Results: Mean time to all-cause medication discontinuation was longer on atypical (N = 1132, 256.3 days) compared to typical antipsychotics (N = 534, 197.2 days; p < .01), and longer on atypicals compared to typicals of high potency (N = 320, 187.5 days; p < .01), medium potency (N = 140, 213.5 days; p < .01), and low potency (N = 74, 208.7 days; p < .01). Among the atypicals, only clozapine, olanzapine, and risperidone had significantly longer time to all-cause medication discontinuation compared to typicals, regardless of potency level, and compared to haloperidol with prophylactic anticholinergic treatment. When compared to perphenazine, a medium-potency typical antipsychotic, only clozapine and olanzapine had a consistently and significantly longer time to all-cause medication discontinuation. Results were confirmed by sensitivity analyses.
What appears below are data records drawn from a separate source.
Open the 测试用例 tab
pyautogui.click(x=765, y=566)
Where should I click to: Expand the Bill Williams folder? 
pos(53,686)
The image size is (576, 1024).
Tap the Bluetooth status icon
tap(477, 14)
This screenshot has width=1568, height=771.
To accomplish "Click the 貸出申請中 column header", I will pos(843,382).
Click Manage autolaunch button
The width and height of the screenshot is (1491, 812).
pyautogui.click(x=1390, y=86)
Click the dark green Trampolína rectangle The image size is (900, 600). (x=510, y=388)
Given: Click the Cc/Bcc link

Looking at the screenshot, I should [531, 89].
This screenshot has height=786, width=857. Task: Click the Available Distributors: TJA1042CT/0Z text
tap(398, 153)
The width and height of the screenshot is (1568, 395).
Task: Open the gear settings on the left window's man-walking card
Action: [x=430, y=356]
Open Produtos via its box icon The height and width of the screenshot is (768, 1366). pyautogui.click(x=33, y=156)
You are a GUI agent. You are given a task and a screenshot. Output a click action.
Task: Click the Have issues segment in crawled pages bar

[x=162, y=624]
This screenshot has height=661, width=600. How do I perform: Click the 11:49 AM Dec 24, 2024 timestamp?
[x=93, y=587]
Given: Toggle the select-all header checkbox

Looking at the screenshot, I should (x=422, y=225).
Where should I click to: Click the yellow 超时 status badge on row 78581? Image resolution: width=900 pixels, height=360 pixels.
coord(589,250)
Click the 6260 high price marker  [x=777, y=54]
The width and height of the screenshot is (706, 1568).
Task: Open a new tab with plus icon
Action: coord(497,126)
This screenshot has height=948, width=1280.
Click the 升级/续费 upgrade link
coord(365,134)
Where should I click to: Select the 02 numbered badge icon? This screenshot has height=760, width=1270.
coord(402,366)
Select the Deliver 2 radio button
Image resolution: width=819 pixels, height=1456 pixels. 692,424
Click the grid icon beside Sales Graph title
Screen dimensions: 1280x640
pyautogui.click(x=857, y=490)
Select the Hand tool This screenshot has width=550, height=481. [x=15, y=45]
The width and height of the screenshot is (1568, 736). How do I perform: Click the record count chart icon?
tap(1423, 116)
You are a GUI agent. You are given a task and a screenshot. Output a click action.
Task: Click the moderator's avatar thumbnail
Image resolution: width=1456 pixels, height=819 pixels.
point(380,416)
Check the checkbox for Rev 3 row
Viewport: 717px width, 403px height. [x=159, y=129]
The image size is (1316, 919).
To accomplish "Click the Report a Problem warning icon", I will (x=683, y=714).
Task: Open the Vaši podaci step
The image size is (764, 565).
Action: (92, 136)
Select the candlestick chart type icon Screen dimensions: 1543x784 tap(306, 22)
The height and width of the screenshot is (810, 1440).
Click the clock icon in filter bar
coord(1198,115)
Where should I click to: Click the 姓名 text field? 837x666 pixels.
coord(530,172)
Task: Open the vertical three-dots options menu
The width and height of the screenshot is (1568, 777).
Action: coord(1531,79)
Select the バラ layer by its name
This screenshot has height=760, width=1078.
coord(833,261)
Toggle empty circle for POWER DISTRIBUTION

Conclusion: In the usual care of schizophrenia patients, time to medication discontinuation for any cause appears significantly longer for atypical than typical antipsychotics regardless of the typical antipsychotic potency level. Findings were primarily driven by clozapine and olanzapine, and to a lesser extent by risperidone. Furthermore, only clozapine and olanzapine therapy showed consistently and significantly longer treatment duration compared to perphenazine, a medium-potency typical antipsychotic.

Figure 1

Treatment-episodes approach. Abbreviations: RIS, risperidone; OLZ, olanzapine; HAL, haloperidol. Using the treatment episode approach, a patient may have initiated several treatment episodes over the course of this 3-year study. This figure shows an example of the treatment pattern of a patient with 3 treatment episodes. Patients were administered study measures at the end of each 6-month assessment period.

Figure 2

Mean time to all-cause medication discontinuation for atypical and typical antipsychotics. Abbreviations: CLZ, clozapine; OLZ, olanzapine; RIS, risperidone; QUE, quetiapine; ZIP, ziprasidone; PER, perphenazine; HAL+AC, haloperidol with prophylactic anticholinergic agents; High, high-potency typical antipsychotics; Med, medium-potency typical antipsychotics; Low, low-potency typical antipsychotics. Error bars represent standard deviations. Significant differences (p < .05) between high-potency typicals and CLZ, OLZ, RIS, QUE; between medium-potency typicals and CLZ, OLZ, RIS; between low-potency typicals and CLZ, OLZ, RIS; between perphenazine and CLZ, OLZ, RIS; and between haloperidol with prophylactic anticholinergics and CLZ, OLZ, and RIS. Comparisons made with Cox Proportional Hazards regression model adjusted for patients and prior treatment characteristics.

Figure 3

Survival rates: time to all-cause medication discontinuation for atypicals versus typicals of different potency levels. Abbreviation: HAL+AC, haloperidol with prophylactic anticholinergics. Significant differences (p < .05) between the combined atypicals versus typicals of high, medium, and low potency, and versus haloperidol with prophylactic anticholinergics, using Cox Proportional Hazards regression model adjusted for patients and prior treatment characteristics.

Figure 4

Survival rates: time to all-cause medication discontinuation for clozapine, olanzapine, risperidone, quetiapine, ziprasidone versus typicals. Abbreviations: CLZ, clozapine; OLZ, olanzapine; RIS, risperidone; QUE, quetiapine; ZIP, ziprasidone. Significant differences between CLZ, OLZ, and RIS versus the combined typicals at p < .05 using the Cox Proportional Hazards regression model adjusted for patients and prior treatment characteristics.

Figure 5

Survival rates: time to all-cause medication discontinuation for clozapine, olanzapine, risperidone, quetiapine, ziprasidone versus perphenazine. Abbreviations: CLZ, clozapine; OLZ, olanzapine; RIS, risperidone; QUE, quetiapine; ZIP, ziprasidone; PER, perphenazine. Significant treatment group differences between CLZ, OLZ, and RIS versus perphenazine at p < .05, using Cox Proportional Hazards regression model adjusted for patients and prior treatment characteristics.